The first step on the way to therapy is the anamnesis, which is done by questioning the patient. The laboratory examination of blood and liquor (nerve and brain water) follows the neurological diagnosis. In this way, all types of pathogens, inflammation parameters and the diseases mentioned above can be determined. Further examinations include ultrasound of the vessels supplying the brain, electrophysiological diagnostics in the form of derivation of brain waves (EEG), measurement of nerve conduction in the peripheral nervous system (electroneurography), derivation of electrical muscle activity (electromyography), measurement of nerve conduction in the spinal cord and brain (evoked potentials), Registration of eye movements (electrooculography) and functional diagnostics of blood pressure and cardiac activity.
Diagnostic imaging is indispensable for the neurological findings: regular x-ray procedures, myelography, computed tomography (CT), angiography and magnetic resonance imaging (MRI). In the case of inflammatory brain diseases and brain tumors, tissue removal (tumor and brain biopsy) is performed. A muscle biopsy is done for muscle disorders. Various drug therapies are now available for multiple sclerosis, which not only have a positive effect on the symptoms but also on the overall course.

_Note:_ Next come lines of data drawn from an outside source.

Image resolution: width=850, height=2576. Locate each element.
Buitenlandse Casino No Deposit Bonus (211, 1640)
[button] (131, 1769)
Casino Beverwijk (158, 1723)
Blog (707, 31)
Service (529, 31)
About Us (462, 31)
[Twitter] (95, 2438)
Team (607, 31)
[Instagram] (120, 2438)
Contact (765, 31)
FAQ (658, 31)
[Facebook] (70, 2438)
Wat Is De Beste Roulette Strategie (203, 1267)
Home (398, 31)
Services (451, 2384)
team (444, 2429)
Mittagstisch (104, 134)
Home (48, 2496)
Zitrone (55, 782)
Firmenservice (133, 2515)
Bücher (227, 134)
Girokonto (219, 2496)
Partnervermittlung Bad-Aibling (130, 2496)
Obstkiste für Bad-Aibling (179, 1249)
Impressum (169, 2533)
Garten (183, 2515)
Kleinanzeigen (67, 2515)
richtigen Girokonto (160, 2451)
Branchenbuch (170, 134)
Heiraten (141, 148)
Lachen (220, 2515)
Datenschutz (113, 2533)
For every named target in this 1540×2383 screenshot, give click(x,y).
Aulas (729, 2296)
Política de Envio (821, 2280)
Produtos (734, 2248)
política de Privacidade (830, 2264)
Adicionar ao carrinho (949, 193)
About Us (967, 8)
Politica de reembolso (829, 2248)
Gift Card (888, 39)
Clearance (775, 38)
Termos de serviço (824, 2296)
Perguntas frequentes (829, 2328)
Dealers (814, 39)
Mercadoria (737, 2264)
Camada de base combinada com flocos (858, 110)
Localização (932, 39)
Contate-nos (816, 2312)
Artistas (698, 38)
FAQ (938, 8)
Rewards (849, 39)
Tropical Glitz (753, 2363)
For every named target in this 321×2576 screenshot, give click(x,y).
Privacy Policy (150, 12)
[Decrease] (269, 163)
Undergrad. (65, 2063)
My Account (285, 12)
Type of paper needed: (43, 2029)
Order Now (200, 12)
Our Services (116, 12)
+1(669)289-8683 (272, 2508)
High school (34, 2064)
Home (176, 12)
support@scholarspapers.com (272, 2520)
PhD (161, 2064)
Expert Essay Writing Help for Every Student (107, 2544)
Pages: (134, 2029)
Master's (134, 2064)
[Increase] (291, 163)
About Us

With improved treatment methods, the prognosis for brain tumors has improved significantly. Special departments in the clinics (stroke units) professionally take care of patients with stroke, stroke and cerebral haemorrhage. Neuroleptics are administered for migraines, myasthenia and Parkinson's disease. A prerequisite for successful therapy is the coordinated collaboration between neurologists, psychologists, neurosurgeons, cardiac surgeons and radiation doctors.